* PASSAGE TO READ *
:::
Text Analytics and Enterprise Content Management

hand_sm.jpgText Analytics is an interesting sub-genre of Business Intelligence. It does a lot but if I had to condense it to layman's terms, it figures out the important bits of some text you give it, transforms those bits, stores them, and mashes them up for Business Intelligence analysis with other bits.


But if you think about it this way it gets vastly more exciting: TA systems read your document and tell you what it's about. Hey, COOL! Now it is not all HAL 9000. Most TA vendors came out of (or are currently part of) the Data Warehousing and Business Intelligence spaces. As such, they are used to talking about transforming inputs with ETL (extract, transform, load) processes, storing them and then running different reporting algorithms (OLAP etc) against the aggregate data sets. That works really well for structured data - stuff in databases, spreadsheets, and in surveys.

But what do they do with that bit at the end of the survey where it asks "is there anything else you would like us to know?" Do they have teams of college intern readers who manually index that free form data? No. That's where Text Analytics comes in. At least that was the overwhelming and pervading theme of the recent Text Analytics Summit I attended in Boston this week.

All of the vendors and case studies were about finding and accessing the "Voice of the Customer". Initially I thought, "Cool, they're getting into what the customers are saying not just what form data the customers are filling out". But it seems that this is ALL they are doing.

I was impressed with all of the vendors and technologies there (GATE, Attensity, Clarabridge, SPSS, Lexalytics, SAS, and Endeca to name a few). They are doing some very interesting things in the realms of document and topic categorization, grammar, dictionary, thesaurus and even sentiment analysis. (Is this free text customer review of my hotel good or bad? - COOL!)
:::
* MATERIAL *
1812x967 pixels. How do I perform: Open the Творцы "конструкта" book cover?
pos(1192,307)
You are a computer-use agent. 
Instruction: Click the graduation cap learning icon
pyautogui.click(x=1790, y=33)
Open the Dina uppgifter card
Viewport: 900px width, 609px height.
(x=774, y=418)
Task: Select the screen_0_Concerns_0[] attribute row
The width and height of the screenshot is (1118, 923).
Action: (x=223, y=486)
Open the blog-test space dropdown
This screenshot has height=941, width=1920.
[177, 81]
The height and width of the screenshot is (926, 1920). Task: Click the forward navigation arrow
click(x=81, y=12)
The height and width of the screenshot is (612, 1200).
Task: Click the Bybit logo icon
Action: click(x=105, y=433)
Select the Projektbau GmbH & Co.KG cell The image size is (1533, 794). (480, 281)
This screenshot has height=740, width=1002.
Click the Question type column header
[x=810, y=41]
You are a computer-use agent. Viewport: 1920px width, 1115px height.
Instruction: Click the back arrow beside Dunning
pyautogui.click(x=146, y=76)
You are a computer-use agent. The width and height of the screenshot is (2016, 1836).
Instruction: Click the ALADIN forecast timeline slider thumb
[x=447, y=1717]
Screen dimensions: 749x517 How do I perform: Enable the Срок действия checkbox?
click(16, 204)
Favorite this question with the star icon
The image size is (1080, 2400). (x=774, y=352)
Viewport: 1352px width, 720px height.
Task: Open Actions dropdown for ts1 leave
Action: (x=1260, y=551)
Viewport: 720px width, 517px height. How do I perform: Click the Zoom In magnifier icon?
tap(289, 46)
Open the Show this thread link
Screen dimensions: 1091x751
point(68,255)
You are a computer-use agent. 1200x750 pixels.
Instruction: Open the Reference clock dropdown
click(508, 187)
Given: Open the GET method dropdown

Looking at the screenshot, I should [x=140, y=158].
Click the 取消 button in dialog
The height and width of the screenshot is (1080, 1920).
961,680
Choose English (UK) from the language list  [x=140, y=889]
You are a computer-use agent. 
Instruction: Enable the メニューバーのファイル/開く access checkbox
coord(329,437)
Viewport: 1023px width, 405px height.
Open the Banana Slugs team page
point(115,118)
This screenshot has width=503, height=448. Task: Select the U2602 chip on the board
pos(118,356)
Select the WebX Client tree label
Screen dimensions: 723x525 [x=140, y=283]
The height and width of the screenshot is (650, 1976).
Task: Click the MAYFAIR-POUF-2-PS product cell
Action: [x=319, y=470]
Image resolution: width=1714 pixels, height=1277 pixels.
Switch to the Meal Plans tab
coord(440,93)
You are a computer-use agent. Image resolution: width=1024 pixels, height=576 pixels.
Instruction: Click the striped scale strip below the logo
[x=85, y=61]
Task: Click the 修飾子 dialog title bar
:::
* WHAT THE TASK REQUIRES *
Copy out the text analytics piece word for word, from its title to the end.

* WORKED ANSWER *
Text Analytics and Enterprise Content Management

hand_sm.jpgText Analytics is an interesting sub-genre of Business Intelligence. It does a lot but if I had to condense it to layman's terms, it figures out the important bits of some text you give it, transforms those bits, stores them, and mashes them up for Business Intelligence analysis with other bits.


But if you think about it this way it gets vastly more exciting: TA systems read your document and tell you what it's about. Hey, COOL! Now it is not all HAL 9000. Most TA vendors came out of (or are currently part of) the Data Warehousing and Business Intelligence spaces. As such, they are used to talking about transforming inputs with ETL (extract, transform, load) processes, storing them and then running different reporting algorithms (OLAP etc) against the aggregate data sets. That works really well for structured data - stuff in databases, spreadsheets, and in surveys.

But what do they do with that bit at the end of the survey where it asks "is there anything else you would like us to know?" Do they have teams of college intern readers who manually index that free form data? No. That's where Text Analytics comes in. At least that was the overwhelming and pervading theme of the recent Text Analytics Summit I attended in Boston this week.

All of the vendors and case studies were about finding and accessing the "Voice of the Customer". Initially I thought, "Cool, they're getting into what the customers are saying not just what form data the customers are filling out". But it seems that this is ALL they are doing.

I was impressed with all of the vendors and technologies there (GATE, Attensity, Clarabridge, SPSS, Lexalytics, SAS, and Endeca to name a few). They are doing some very interesting things in the realms of document and topic categorization, grammar, dictionary, thesaurus and even sentiment analysis. (Is this free text customer review of my hotel good or bad? - COOL!)